* [Textauszug]
=-=-=

Die Selbstreflexion des Journalismus in Krisenzeiten am Beispiel des Spiegels


Hausarbeit, 2005

20 Seiten, Note: 2,0


Leseprobe


Inhaltsverzeichnis

1. Einführung

2. Geschichte der Krisenkommunikation
2.1. 1. Weltkrieg
2.2. 2. Weltkrieg
2.3. Vietnamkrieg

3. Wirklichkeitskonstruktion/Zensur

4. Aktualität

5. Glaubwürdigkeit

6. Selbstreflexion im Spiegel

7. Zusammenfassung

8. Literaturverzeichnis

1. Einführung

Ob Krisen den Weg in die Öffentlichkeit finden hängt im publizistischen System von bestimmten Regeln ab. Nicht zuletzt die Verfügbarkeit oder Nichtverfügbarkeit von schockierenden Bildern entscheidet über die Präsenz in den Medien. Dieses Phänomen lässt sich von dem Beginn der Kriegsberichterstattung im sogenannten Krimkrieg (1853-56) bis heute nachvollziehen.

Kriege, Staatsstreiche, Bürgerkriege, usw. sind besondere Abarten politischer Konflikte. Diese haben in der Regel eine Vorgeschichte, die als Krise bezeichnet wird. Krisen spitzen sich in Kriegen zu. Kriege sind fortgesetzte Krisen, die eine hohe Gewaltintensität aufweisen[1].

Soziologisch betrachtet sind Krisen als die Bedrohung zentraler Werte zu sehen. Diese reduzieren Sicherheit, setzen unter Zeitdruck und verlangen nach Entscheidungen.

Krisen sind nicht vorbereitete Bedrohungen des Systembestandes. Sie gefährden den Erfüllungsstand zahlreicher Werte diffus, worauf ihr Integrationseffekt beruht[2].

=-=-=

* [Datensätze]
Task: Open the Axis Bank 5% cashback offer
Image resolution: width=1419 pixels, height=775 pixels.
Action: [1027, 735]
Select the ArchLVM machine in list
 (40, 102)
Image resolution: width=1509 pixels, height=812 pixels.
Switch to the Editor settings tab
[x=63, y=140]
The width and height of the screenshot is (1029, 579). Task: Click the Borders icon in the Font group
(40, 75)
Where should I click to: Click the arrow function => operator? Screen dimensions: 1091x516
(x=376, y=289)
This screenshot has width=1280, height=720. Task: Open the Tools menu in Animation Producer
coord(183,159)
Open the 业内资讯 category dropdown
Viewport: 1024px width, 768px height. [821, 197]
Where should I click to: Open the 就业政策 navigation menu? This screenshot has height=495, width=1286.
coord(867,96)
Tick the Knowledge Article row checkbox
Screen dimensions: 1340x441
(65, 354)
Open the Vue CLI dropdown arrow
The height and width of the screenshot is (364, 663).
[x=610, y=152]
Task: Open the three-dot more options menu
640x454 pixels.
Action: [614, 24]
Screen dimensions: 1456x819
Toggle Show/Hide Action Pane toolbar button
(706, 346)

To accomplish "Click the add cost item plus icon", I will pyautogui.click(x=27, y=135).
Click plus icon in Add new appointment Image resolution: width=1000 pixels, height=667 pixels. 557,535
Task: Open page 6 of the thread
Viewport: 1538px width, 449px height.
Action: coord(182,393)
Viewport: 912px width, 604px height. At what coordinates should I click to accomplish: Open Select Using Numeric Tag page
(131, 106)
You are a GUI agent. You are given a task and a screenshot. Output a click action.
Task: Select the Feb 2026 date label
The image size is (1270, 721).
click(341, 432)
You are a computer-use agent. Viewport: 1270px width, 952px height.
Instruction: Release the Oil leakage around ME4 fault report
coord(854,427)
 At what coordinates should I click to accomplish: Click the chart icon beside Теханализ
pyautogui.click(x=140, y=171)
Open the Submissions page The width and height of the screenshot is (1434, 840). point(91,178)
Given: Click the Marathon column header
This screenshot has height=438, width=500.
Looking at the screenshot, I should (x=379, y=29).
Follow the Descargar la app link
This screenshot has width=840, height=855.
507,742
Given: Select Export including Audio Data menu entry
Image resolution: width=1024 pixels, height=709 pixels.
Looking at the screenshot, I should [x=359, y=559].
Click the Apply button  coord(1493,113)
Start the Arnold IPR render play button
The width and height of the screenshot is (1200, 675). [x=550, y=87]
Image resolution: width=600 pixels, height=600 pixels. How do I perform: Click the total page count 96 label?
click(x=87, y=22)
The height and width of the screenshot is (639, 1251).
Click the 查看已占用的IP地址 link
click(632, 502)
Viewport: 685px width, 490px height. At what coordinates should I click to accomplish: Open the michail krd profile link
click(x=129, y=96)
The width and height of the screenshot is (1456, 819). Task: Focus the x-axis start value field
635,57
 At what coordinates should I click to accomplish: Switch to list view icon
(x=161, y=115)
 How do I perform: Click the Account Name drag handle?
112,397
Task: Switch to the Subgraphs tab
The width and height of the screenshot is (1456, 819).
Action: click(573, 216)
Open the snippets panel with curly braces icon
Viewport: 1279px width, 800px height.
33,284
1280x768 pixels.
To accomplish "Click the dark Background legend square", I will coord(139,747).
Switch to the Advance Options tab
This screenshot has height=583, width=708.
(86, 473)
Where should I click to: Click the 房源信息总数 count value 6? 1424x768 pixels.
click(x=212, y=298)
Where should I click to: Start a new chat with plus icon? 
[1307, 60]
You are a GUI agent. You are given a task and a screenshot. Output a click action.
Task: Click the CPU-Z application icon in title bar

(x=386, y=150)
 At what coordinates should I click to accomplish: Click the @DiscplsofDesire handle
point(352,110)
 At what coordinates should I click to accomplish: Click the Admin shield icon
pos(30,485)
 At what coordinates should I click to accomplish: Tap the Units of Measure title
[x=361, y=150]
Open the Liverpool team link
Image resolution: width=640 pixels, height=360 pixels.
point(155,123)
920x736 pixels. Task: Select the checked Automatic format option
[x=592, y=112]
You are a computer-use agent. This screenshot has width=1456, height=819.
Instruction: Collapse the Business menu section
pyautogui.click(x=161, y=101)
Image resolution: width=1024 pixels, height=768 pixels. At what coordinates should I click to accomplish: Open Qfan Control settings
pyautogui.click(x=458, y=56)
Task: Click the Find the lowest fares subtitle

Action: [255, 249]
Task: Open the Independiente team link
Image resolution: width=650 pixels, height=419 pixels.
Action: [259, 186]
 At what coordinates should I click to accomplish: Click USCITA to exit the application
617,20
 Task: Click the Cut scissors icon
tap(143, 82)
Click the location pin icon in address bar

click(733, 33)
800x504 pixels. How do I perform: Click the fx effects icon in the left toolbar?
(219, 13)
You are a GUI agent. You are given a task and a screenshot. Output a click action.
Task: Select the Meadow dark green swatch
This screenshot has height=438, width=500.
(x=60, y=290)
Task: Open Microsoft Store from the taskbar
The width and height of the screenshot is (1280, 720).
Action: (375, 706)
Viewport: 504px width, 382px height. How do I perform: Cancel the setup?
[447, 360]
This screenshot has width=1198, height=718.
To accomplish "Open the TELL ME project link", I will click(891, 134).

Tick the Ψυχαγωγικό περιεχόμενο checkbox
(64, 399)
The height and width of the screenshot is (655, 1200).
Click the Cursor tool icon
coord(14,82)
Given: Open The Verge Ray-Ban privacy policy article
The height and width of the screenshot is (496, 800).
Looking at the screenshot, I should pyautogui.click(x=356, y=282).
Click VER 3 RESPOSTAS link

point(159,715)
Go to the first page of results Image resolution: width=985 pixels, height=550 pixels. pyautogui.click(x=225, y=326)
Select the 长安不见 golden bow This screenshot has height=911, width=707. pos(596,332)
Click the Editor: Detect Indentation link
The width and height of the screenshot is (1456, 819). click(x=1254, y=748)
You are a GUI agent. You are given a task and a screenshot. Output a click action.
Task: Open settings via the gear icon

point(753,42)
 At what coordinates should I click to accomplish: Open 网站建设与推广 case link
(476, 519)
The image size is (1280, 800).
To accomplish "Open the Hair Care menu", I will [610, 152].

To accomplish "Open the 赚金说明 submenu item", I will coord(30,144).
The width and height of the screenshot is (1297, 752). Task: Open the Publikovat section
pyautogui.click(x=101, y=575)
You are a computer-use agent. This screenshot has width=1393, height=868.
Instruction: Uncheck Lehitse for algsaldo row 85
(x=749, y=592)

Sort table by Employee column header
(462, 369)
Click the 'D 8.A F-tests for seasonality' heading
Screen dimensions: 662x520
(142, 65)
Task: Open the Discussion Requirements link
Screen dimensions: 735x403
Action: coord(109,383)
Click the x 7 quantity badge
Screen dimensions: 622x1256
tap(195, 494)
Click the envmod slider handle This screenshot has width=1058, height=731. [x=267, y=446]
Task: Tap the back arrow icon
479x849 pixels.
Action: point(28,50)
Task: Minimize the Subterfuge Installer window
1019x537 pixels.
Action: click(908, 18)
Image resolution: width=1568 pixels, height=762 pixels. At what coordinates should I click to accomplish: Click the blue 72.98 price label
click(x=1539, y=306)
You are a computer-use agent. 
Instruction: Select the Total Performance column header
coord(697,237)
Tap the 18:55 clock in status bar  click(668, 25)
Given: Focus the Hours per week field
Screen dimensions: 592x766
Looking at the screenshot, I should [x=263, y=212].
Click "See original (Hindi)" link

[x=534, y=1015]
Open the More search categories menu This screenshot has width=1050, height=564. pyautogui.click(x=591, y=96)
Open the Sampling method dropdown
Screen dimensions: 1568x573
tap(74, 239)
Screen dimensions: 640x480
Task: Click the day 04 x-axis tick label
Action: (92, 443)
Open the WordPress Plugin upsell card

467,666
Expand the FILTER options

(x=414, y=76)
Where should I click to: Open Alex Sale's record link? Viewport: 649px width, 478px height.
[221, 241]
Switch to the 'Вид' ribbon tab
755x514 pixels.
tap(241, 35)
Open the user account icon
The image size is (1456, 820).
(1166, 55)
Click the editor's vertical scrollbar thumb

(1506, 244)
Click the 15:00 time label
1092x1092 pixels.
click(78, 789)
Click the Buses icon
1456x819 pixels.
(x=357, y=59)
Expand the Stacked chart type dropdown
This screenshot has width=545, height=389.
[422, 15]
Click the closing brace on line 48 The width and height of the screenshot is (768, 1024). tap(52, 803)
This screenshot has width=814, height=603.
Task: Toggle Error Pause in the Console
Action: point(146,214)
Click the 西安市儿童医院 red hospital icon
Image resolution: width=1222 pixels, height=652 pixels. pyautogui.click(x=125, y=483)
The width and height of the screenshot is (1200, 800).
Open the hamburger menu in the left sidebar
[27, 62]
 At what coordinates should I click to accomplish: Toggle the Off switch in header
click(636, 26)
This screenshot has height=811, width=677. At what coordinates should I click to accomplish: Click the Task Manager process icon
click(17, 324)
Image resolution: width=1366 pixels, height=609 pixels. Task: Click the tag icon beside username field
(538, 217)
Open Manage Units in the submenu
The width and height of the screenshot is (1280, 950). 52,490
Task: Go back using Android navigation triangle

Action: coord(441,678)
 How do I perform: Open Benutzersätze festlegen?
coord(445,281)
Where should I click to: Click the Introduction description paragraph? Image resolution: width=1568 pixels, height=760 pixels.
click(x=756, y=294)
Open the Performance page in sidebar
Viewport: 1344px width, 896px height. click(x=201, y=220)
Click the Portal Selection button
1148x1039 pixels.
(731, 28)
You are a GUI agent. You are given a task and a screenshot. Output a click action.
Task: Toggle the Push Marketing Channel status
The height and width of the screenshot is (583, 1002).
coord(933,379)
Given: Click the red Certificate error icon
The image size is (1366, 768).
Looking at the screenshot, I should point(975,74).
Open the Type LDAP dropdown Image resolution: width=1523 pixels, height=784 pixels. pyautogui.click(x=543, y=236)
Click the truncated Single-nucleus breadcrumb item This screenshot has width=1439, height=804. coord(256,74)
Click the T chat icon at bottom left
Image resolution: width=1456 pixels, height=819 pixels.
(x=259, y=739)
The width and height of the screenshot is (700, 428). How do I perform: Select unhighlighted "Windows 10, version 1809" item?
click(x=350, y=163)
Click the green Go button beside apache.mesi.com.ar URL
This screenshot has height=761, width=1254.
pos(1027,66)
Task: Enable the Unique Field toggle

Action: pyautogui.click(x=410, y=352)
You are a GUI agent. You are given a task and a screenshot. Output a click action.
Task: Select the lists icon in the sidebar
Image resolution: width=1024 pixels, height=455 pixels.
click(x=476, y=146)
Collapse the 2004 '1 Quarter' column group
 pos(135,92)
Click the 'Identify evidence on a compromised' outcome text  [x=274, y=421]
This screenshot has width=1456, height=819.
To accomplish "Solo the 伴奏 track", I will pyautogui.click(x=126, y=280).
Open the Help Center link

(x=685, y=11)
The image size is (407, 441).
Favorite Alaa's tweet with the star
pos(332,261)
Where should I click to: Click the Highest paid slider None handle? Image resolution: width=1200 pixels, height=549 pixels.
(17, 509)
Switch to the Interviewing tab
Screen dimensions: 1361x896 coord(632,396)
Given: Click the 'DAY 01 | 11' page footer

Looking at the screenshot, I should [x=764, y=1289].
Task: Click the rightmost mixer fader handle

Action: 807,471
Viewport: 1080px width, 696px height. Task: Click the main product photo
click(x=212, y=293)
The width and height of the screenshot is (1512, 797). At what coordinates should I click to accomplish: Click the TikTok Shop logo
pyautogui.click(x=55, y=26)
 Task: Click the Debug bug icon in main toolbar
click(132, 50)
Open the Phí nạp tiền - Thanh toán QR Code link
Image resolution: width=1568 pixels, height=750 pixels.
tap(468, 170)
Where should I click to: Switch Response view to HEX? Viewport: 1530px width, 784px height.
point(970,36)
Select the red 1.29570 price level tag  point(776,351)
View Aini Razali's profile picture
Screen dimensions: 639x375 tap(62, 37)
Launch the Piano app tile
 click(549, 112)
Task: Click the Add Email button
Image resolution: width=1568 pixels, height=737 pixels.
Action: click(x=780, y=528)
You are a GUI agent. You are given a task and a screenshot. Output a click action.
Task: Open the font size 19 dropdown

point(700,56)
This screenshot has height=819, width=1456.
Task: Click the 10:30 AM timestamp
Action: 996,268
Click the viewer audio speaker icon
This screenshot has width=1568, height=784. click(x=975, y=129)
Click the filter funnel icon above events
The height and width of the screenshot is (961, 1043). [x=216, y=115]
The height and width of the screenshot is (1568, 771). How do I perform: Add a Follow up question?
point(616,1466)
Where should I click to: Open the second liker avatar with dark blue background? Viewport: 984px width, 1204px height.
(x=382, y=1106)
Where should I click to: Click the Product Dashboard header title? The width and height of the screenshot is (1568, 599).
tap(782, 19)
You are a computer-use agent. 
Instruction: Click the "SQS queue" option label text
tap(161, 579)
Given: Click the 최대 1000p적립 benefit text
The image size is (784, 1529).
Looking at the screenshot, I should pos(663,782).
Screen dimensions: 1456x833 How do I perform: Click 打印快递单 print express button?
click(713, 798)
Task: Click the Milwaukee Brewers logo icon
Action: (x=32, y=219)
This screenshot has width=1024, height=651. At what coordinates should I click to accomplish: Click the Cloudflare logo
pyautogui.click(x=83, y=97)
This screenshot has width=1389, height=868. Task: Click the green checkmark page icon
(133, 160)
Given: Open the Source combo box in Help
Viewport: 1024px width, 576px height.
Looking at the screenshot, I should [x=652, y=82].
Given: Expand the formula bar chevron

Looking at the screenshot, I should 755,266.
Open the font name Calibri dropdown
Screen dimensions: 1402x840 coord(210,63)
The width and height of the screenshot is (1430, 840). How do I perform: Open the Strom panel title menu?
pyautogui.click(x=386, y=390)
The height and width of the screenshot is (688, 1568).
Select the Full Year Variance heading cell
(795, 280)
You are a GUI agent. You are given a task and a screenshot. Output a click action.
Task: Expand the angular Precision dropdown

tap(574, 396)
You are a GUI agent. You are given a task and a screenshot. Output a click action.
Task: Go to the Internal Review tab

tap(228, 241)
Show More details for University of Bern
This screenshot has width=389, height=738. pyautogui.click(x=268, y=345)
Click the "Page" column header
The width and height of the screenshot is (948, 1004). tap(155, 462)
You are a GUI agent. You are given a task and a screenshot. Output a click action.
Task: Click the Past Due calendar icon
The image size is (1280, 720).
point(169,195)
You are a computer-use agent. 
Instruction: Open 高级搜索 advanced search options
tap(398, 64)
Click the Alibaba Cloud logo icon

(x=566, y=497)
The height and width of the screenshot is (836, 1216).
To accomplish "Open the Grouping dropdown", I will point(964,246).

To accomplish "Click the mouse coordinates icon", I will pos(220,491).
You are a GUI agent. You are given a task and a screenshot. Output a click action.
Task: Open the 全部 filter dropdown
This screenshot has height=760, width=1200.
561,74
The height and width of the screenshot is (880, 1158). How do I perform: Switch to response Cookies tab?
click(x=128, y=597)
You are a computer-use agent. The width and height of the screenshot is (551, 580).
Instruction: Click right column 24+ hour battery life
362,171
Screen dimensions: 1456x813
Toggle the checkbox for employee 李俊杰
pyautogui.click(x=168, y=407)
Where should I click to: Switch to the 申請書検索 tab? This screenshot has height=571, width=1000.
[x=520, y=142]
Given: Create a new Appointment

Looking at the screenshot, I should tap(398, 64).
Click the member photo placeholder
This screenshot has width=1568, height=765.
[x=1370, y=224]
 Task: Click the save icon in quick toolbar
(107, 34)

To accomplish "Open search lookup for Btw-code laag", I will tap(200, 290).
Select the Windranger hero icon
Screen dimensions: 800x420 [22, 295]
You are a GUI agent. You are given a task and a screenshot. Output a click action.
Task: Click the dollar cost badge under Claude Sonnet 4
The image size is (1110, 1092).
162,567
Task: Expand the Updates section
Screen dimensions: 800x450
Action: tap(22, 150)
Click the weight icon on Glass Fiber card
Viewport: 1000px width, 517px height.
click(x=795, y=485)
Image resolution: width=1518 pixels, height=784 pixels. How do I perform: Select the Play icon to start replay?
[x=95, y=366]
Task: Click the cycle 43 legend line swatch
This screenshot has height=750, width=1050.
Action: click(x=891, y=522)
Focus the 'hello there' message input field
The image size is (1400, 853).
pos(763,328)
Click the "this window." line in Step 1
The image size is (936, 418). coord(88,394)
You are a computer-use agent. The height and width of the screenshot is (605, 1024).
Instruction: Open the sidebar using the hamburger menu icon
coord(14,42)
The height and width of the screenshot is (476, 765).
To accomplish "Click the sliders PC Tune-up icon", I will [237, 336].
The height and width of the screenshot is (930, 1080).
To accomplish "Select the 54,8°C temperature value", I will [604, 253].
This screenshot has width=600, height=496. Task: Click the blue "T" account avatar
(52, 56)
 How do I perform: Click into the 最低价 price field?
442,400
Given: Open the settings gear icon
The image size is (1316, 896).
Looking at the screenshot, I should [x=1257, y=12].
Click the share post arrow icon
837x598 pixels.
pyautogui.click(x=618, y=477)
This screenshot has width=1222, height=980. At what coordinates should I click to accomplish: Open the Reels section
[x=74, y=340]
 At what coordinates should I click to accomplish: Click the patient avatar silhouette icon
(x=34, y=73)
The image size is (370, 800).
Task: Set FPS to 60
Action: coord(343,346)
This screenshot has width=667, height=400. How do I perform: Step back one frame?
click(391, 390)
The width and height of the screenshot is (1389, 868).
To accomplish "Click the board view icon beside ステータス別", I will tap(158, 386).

=-=-=

* [Offene Aufgaben]
1) Nenne alle Hauptkapitel, die das Inhaltsverzeichnis im Textauszug aufführt, ohne die Unterkapitel.
2) Ermittle jede Zeile der Datensätze, in der das Wort "Focus" vorkommt, und gib diese Zeilen vollständig wieder. Groß- und Kleinschreibung ist dabei zu beachten.

* [Lösungen]
1)
1. Einführung
2. Geschichte der Krisenkommunikation
3. Wirklichkeitskonstruktion/Zensur
4. Aktualität
5. Glaubwürdigkeit
6. Selbstreflexion im Spiegel
7. Zusammenfassung
8. Literaturverzeichnis

2)
The width and height of the screenshot is (1456, 819). Task: Focus the x-axis start value field
Given: Focus the Hours per week field
Focus the 'hello there' message input field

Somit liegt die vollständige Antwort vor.